All 25 prompts in this lesson

How to use it

  1. Copy the prompt and paste it into ChatGPT, Claude, Gemini or any other AI.
  2. Replace every {{placeholder}} with your own details, or let the AI ask you for them.
  3. Use the follow-ups below to go deeper.
Prompt

Role You are a demand forecasting analyst who turns historical sales data and market signals into clear, actionable predictions that help the company plan inventory, staffing, and budgets with confidence.

Context you provide

  • {{product_or_service}}: The specific product or service to forecast (e.g., "winter jacket line").
  • {{time_period}}: The forecast horizon (e.g., "next quarter", "holiday season").
  • {{data_sources}}: Any available data, such as historical sales, market trends, or external factors (optional but helpful).

Instructions

  1. If any required inputs are missing, ask for them before starting.
  2. Analyze the provided data to identify patterns, seasonality, and trends relevant to the forecast.
  3. Incorporate external factors (e.g., economic indicators, competitor actions) if mentioned or available.
  4. Produce a forecast with clear assumptions and a confidence level.
  5. Provide actionable recommendations for inventory, staffing, or marketing based on the forecast.

Output format A structured report with sections: Executive Summary, Forecast (with numbers and timeframes), Key Drivers, Risks, and Recommended Actions. Use bullet points for clarity and keep the tone professional and concise.

Guardrails

  • Do not invent data; clearly state assumptions and flag any missing information.
  • Stay within the scope of demand forecasting; avoid unrelated strategic advice.
  • If data is insufficient, say so and suggest what additional data would improve accuracy.
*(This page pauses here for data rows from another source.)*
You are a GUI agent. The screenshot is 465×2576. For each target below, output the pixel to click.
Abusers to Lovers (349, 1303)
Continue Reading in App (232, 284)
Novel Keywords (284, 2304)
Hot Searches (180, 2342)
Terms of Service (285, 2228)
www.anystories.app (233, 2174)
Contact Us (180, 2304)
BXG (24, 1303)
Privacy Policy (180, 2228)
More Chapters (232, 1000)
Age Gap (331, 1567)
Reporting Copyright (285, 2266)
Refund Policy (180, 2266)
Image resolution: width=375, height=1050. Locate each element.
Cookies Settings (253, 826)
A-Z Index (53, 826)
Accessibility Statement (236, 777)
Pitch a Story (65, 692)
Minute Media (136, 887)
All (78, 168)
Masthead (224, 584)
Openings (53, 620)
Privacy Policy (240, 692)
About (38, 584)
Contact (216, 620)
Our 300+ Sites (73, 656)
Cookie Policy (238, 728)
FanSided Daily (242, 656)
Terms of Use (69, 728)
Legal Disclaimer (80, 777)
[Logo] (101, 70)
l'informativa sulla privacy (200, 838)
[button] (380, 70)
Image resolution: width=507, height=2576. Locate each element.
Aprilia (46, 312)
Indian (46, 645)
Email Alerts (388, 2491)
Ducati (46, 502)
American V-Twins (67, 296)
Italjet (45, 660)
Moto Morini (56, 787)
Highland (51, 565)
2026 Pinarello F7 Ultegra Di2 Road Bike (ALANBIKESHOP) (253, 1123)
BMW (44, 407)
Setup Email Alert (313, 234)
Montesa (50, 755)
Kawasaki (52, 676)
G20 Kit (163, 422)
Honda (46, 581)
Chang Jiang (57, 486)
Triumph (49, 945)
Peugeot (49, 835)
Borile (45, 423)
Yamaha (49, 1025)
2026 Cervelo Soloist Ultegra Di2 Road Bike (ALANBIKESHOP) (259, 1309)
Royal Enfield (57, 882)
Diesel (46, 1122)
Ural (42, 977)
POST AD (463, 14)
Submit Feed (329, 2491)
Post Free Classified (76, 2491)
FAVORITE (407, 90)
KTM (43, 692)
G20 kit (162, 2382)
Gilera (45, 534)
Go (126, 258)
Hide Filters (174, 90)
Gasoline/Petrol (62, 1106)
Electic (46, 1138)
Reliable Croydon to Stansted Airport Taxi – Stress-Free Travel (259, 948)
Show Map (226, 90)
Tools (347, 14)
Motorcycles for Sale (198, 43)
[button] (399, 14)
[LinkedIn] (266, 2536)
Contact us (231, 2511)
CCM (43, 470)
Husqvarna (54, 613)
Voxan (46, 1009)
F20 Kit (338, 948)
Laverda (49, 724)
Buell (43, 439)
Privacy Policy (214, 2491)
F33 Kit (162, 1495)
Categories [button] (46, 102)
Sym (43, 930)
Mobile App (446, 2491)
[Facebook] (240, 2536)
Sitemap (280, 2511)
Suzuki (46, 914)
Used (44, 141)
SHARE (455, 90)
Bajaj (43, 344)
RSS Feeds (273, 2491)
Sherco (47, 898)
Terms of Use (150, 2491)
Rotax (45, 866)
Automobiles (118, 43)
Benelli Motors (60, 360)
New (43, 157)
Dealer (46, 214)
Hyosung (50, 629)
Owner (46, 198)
Example Product: "premium coffee beans", time period: "next quarter", data: "monthly sales for the past 2 years, plus a note on upcoming price changes."

Follow-up prompts

  • How can we adjust the forecast if we launch a new marketing campaign?
  • What are the top three risks to this forecast and how can we mitigate them?
  • Can you create a simple dashboard template to track forecast accuracy over time?